What Would Actually Work?
-
Computational social listening as mandatory post-market surveillance, not optional research. If you’re selling a drug to 30 million people, and you can’t prove it doesn’t cause menstrual irregularities in a trial of 3,000, the on-line data should be incorporated into ongoing safety monitoring — not treated as “signals worth investigating further.”
-
Open methodology. Who ran the analysis? What models? What thresholds for flagging patterns? The UPenn study is transparent about its methods, but there’s no open-source computational social listening tool that patients or advocates can use to audit findings themselves. If institutional systems are missing signals, the tools to catch them should be contestable and forkable — not another Shrine where one research team’s LLM pipeline becomes de facto pharmacovigilance for everyone.
-
Diverse data sources beyond Reddit. A platform that skews younger, male, and U.S.-based is a terrible proxy for the full population of GLP-1 users, which includes millions of women over 45 in countries with different healthcare systems. The next generation of this work needs non-English language data, older adult populations, and patients who aren’t tech-savvy enough to post about their side effects online.
-
Causation pathways that move beyond correlation. The study’s authors are correct: correlation is not causation. But the biological plausibility argument — GLP-1 drugs act on the hypothalamus, which regulates hormones, body temperature, and energy balance — suggests why these signals might be real. What’s missing is the mechanism for moving from “these symptoms co-occur with drug use” to “this drug causes these symptoms in this population.” That requires controlled post-market studies triggered by the signal, not just the signal itself.

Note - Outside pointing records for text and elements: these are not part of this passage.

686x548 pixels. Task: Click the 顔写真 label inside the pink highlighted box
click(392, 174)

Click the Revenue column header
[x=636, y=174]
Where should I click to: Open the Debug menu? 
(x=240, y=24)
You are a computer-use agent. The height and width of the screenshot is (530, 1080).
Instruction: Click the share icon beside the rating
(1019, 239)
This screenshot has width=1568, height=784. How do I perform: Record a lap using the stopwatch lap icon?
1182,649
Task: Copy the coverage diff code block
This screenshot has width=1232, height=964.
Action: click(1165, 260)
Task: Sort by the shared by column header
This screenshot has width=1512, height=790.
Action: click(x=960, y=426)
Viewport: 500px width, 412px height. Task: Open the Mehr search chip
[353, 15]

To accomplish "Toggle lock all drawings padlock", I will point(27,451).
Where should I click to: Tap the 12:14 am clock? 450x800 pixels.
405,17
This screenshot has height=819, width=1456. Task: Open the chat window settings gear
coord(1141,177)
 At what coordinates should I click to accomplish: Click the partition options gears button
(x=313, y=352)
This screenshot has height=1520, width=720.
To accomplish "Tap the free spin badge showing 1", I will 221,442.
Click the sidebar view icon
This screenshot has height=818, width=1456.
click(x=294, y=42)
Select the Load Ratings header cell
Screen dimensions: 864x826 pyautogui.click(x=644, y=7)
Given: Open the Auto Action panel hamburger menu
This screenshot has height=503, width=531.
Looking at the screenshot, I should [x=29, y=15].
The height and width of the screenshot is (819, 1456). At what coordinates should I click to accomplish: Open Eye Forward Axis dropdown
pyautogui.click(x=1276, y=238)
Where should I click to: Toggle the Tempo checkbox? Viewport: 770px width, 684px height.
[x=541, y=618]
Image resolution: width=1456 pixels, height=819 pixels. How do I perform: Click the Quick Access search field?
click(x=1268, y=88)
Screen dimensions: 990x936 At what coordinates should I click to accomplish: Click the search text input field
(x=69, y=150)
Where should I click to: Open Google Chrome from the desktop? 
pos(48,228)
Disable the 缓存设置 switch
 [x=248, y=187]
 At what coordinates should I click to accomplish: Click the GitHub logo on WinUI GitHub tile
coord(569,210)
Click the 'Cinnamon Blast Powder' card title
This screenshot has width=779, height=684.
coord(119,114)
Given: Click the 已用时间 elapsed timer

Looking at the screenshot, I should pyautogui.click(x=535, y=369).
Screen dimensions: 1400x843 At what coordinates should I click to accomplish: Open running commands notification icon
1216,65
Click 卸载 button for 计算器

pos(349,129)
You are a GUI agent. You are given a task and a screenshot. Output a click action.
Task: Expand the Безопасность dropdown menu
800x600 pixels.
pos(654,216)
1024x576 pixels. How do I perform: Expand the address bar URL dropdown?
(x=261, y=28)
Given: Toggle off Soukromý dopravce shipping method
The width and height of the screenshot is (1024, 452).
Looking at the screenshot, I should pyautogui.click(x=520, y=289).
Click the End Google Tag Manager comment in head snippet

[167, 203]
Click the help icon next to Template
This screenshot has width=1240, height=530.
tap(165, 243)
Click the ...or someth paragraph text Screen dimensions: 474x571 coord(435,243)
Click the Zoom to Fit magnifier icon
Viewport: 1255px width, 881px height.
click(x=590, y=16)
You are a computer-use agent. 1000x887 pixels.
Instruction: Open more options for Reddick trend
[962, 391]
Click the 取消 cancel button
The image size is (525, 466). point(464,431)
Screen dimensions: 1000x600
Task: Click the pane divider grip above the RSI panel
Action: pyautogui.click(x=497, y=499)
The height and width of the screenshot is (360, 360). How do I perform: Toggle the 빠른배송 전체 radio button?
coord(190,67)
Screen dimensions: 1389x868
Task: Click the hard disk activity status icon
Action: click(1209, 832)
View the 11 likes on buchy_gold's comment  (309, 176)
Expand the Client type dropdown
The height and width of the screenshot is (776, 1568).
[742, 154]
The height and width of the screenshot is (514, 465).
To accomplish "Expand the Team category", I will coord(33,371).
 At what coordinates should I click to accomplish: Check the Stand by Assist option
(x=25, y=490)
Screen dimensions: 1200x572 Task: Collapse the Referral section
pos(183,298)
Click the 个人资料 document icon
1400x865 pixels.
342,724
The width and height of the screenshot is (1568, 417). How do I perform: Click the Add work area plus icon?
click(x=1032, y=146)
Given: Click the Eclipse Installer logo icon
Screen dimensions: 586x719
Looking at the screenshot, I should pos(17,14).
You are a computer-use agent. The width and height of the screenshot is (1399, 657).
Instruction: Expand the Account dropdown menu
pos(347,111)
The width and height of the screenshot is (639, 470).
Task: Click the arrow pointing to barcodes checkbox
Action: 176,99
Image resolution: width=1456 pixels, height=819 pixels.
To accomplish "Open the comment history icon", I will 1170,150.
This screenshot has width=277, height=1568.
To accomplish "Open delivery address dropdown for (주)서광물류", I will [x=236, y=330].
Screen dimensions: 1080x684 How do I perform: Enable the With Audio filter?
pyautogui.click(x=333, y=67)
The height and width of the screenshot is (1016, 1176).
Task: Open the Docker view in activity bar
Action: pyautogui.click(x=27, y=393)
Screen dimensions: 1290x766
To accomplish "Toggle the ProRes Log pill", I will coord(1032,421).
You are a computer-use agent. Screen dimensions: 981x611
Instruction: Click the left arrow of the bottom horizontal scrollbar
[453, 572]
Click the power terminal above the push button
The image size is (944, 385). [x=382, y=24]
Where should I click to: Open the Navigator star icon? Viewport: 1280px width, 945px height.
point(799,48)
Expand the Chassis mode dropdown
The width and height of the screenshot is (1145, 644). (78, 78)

The turnstile doesn’t know your race but it decides who belongs. Clinical trials don’t capture menstrual irregularities but they decide what counts as a side effect. Computational social listening hears what the trial misses — but then another algorithm decides whether that signal is real enough to matter.
The Sovereignty Gap cuts through medicine too: when institutional mechanisms can’t reach you, an AI reaches back from Reddit. But who’s watching the watcher?